The good, the brittle, and the useless: how agents escalate in the wild
Case split I keep seeing in real deployments when an agent has the power to escalate:
1) The good escalator It treats escalation as a scarce resource, not proof of activity.
- It has 1–2 clearly defined ladders (who to wake, on what channels, for what kinds of events).
- Every page comes with receipts: what tripped, what changed since last check, what the default is if nobody responds.
- It measures acted-on rate — how often an escalation actually led to a human doing something different.
Concrete example: a billing recon agent that only escalates when three things are true at once:
- diff in monthly MRR > 3%
- anomaly persists for two checks in a row
- it cannot reconcile the difference from known causes (seasonality, new pricing, refunds)

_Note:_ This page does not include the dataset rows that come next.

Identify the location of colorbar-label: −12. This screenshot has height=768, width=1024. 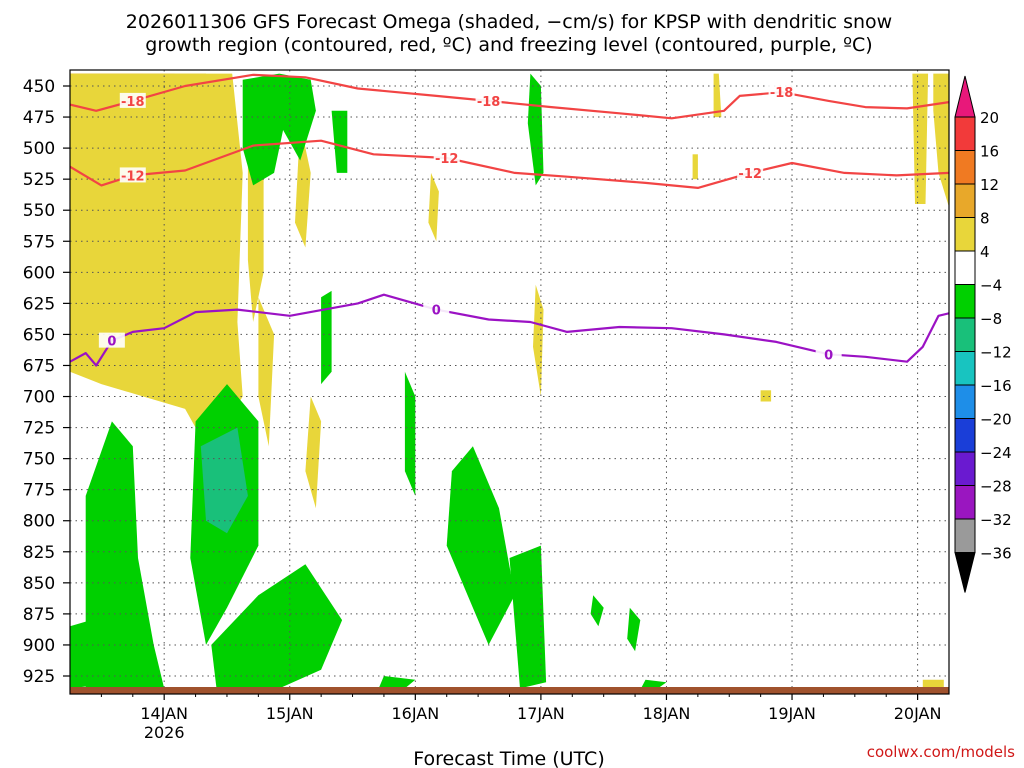
(996, 353).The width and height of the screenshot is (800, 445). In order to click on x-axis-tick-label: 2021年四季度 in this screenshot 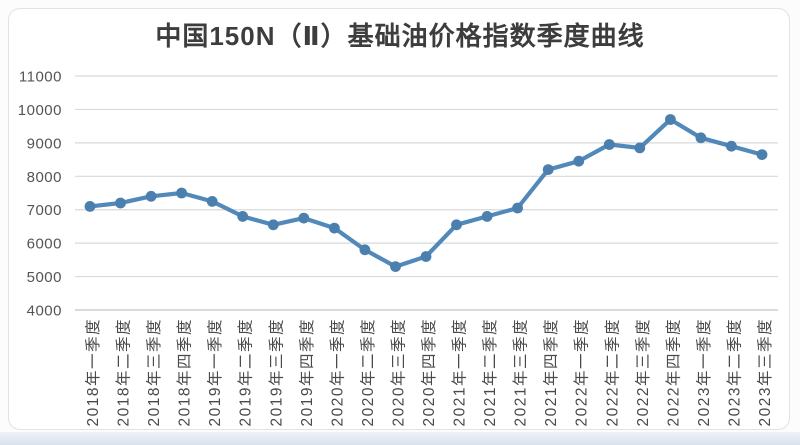, I will do `click(551, 372)`.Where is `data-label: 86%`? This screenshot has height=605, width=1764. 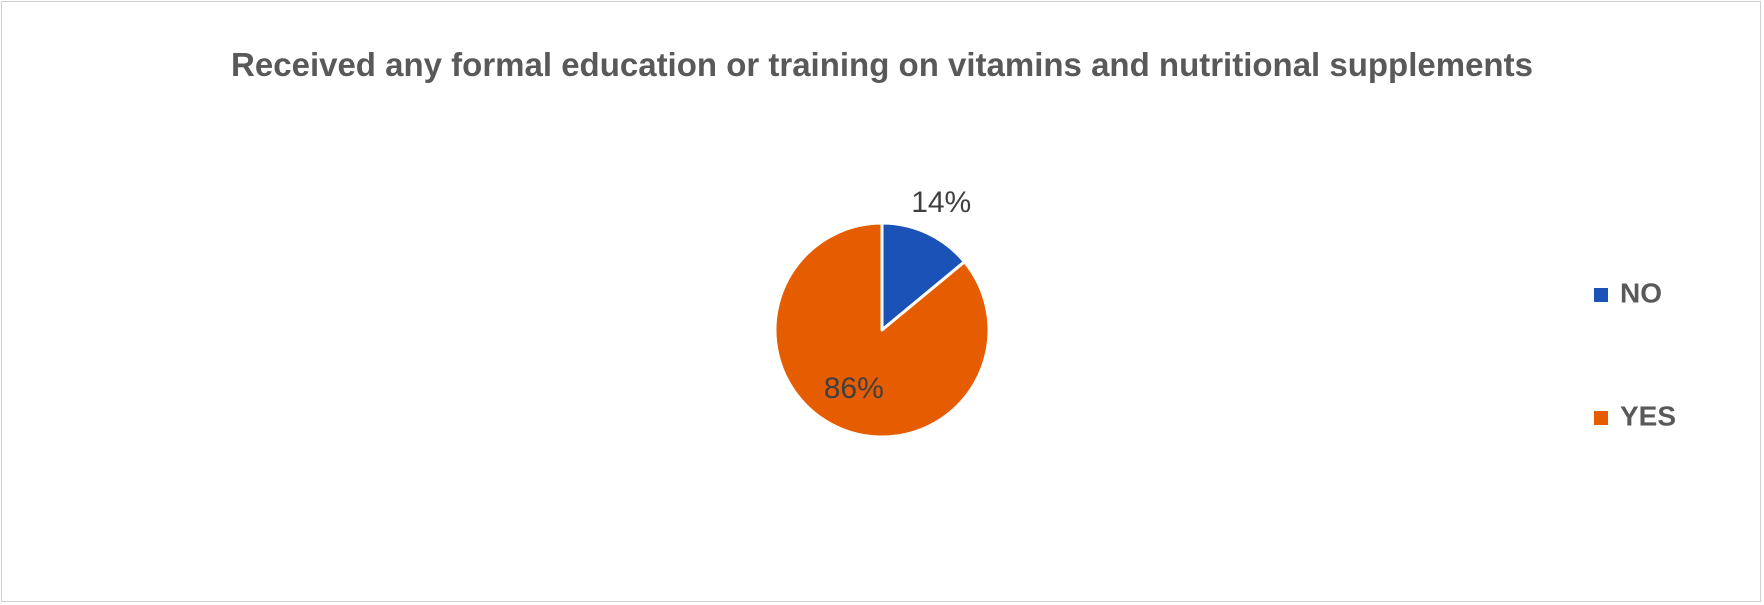 data-label: 86% is located at coordinates (854, 388).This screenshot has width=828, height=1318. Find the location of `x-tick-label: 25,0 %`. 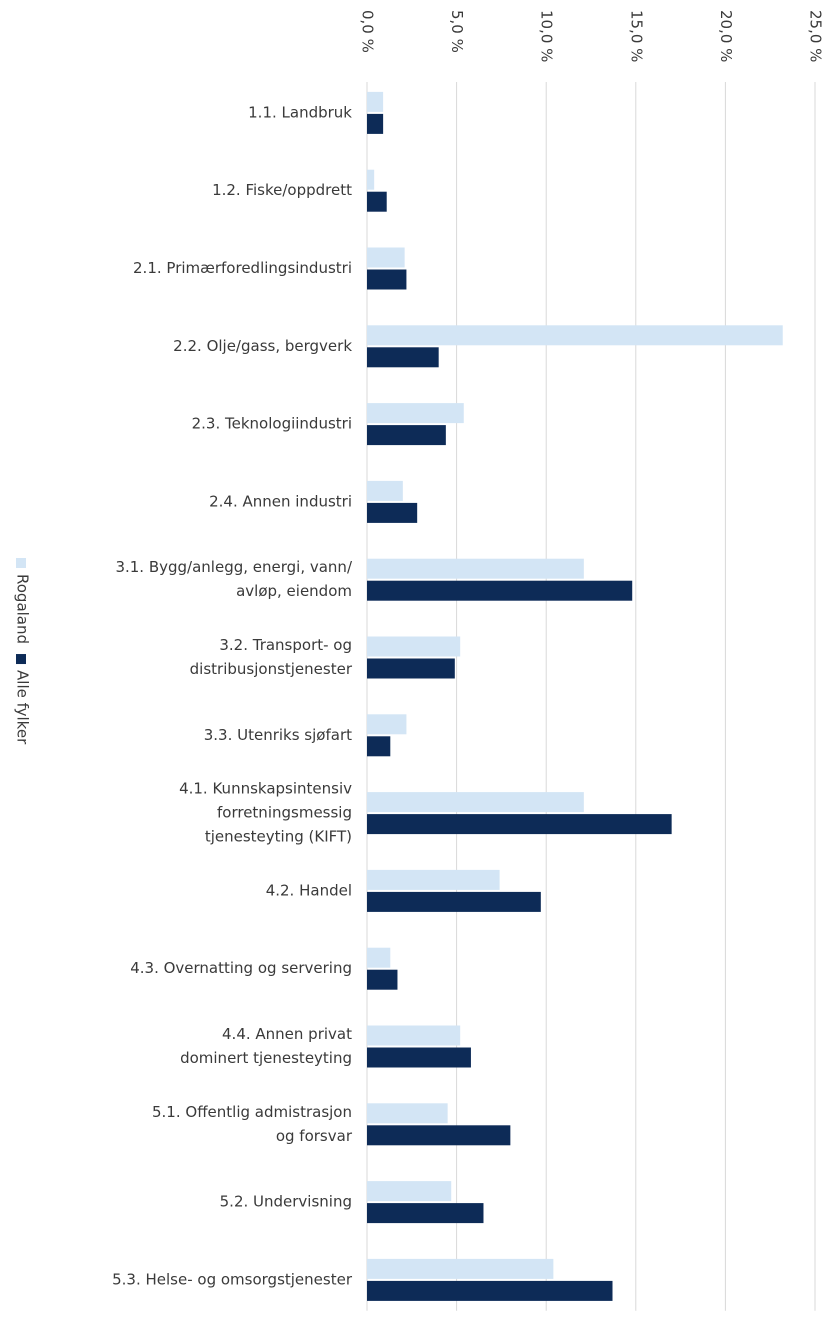

x-tick-label: 25,0 % is located at coordinates (816, 36).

A good week for this agent is zero alerts and a clean ledger of checks. A good month is one noisy, clearly-justified escalation that caught real money leaking.

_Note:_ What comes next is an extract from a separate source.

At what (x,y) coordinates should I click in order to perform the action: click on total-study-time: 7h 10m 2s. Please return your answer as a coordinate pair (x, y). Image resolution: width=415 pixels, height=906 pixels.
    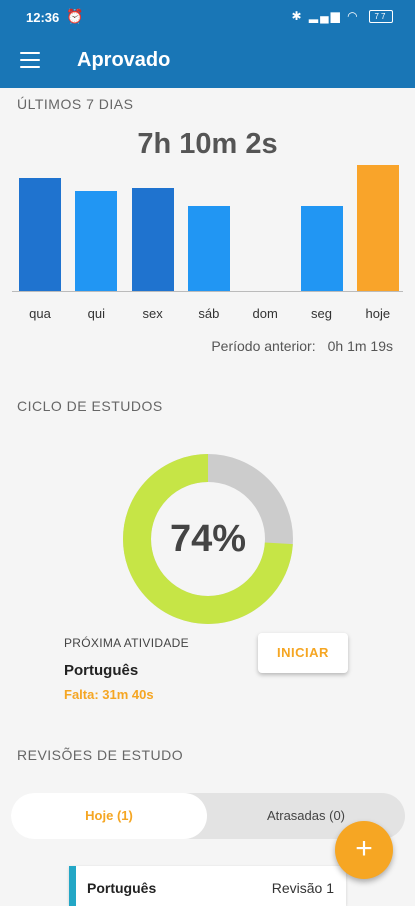
    Looking at the image, I should click on (208, 144).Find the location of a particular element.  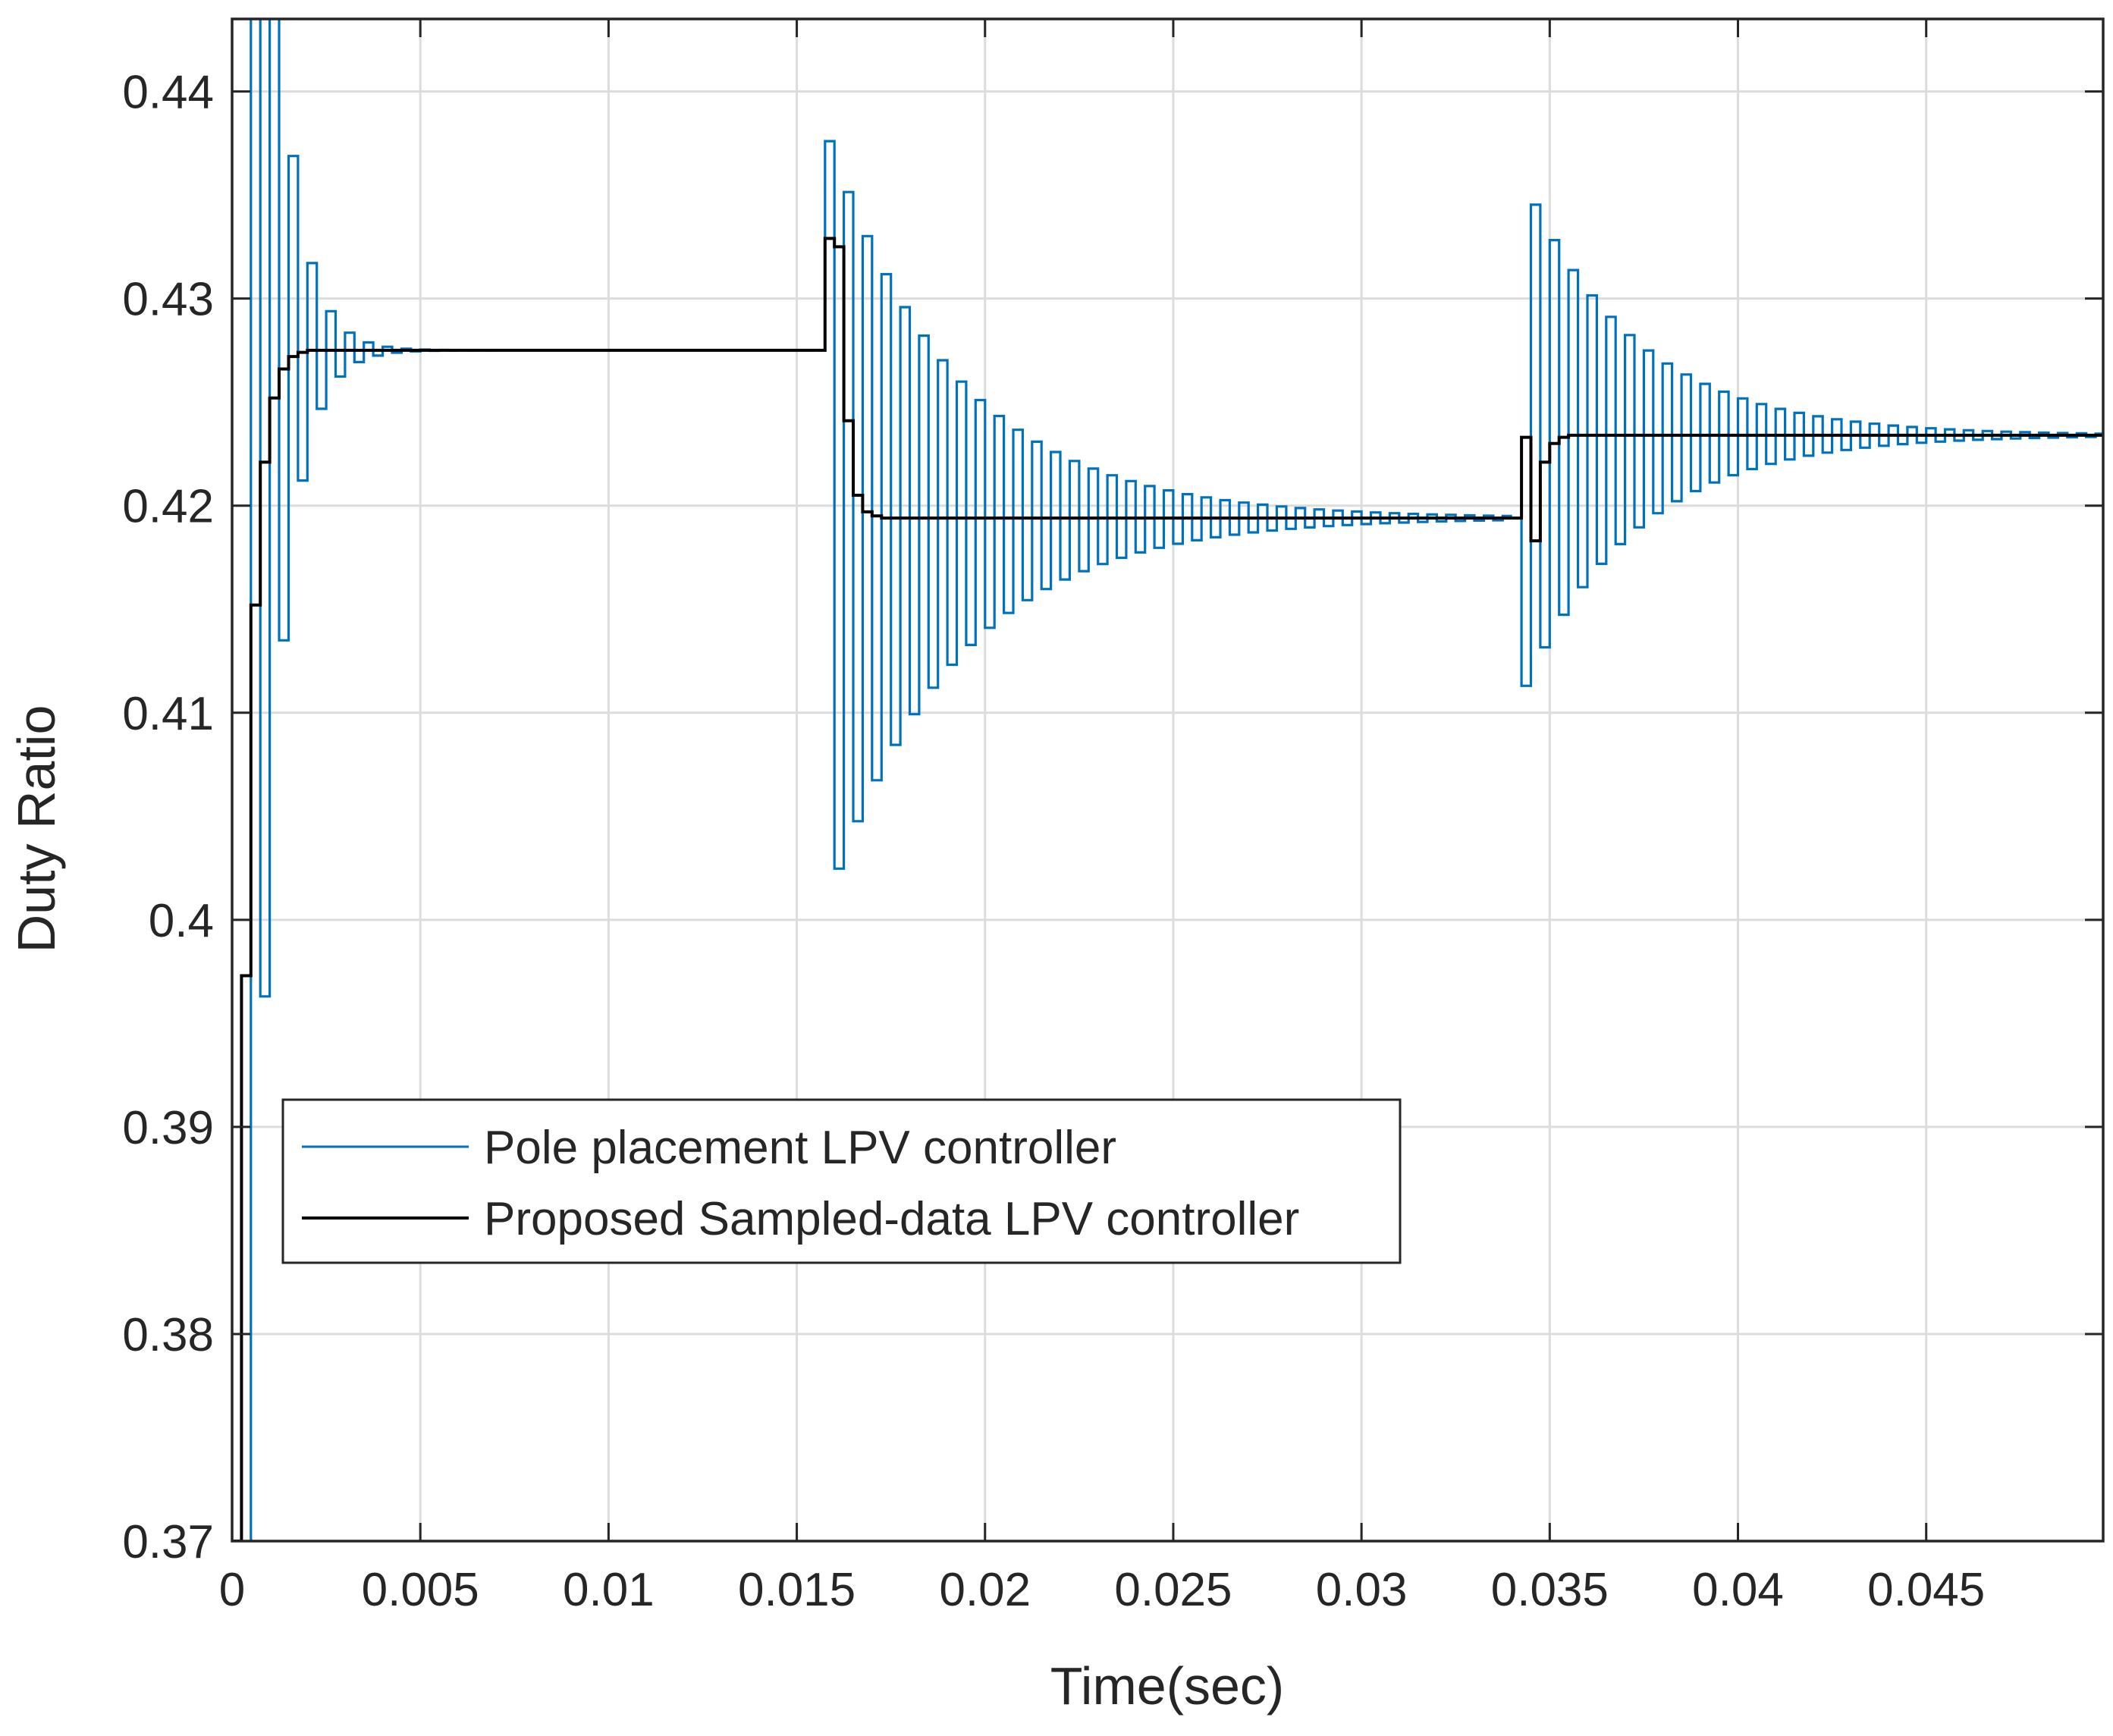

y-tick-label: 0.44 is located at coordinates (168, 93).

2) The brittle escalator It has the wiring but no judgment.
- It fires as soon as anything looks off.
- Thresholds are vibes, not contracts.
- It never degrades its own authority after a false alarm.
You know you're living with a brittle escalator when:
- people create side channels to ask, 'is this real or the bot again?'
- on-call humans start silencing the agent instead of tuning it,
- the real incident looks exactly like the last 20 false positives in the thread.
Concrete example: a status checker that escalates every intermittent 500 and every latency spike, without any sense of blast radius or recovery window. On paper it's 'watching everything'. In practice it is training everyone to ignore it.
3) The useless escalator It was designed to be polite and ends up being absent.
- It worships 'don't spam humans' so hard that it never interrupts at all.
- It waits for a 'final state' that never arrives.
- By the time it speaks, the decision window is gone.
This is the travel agent that notices your 06:30 flight just slid to 08:10 and quietly logs it… then tells you at 09:00 that your missed connection 'looks unfortunate'.
The wild thing is: all three agents can share the same codebase.
The difference is not how fancy the model is. It's how crisp the escalation contract is:
- What counts as a page vs a log line.
- How you prove an escalation was worth it in hindsight.
- What happens to the agent's authority after a bad call.
Non-generic takeaway If you never change your escalation rules after a false positive, you're raising a brittle agent. If you never see your agent at 03:00 even when things are on fire, you've trained a useless one.
The only way to grow a good escalator is to treat every page as a budgeted bet: costly, auditable, and updated the moment it stops earning its keep.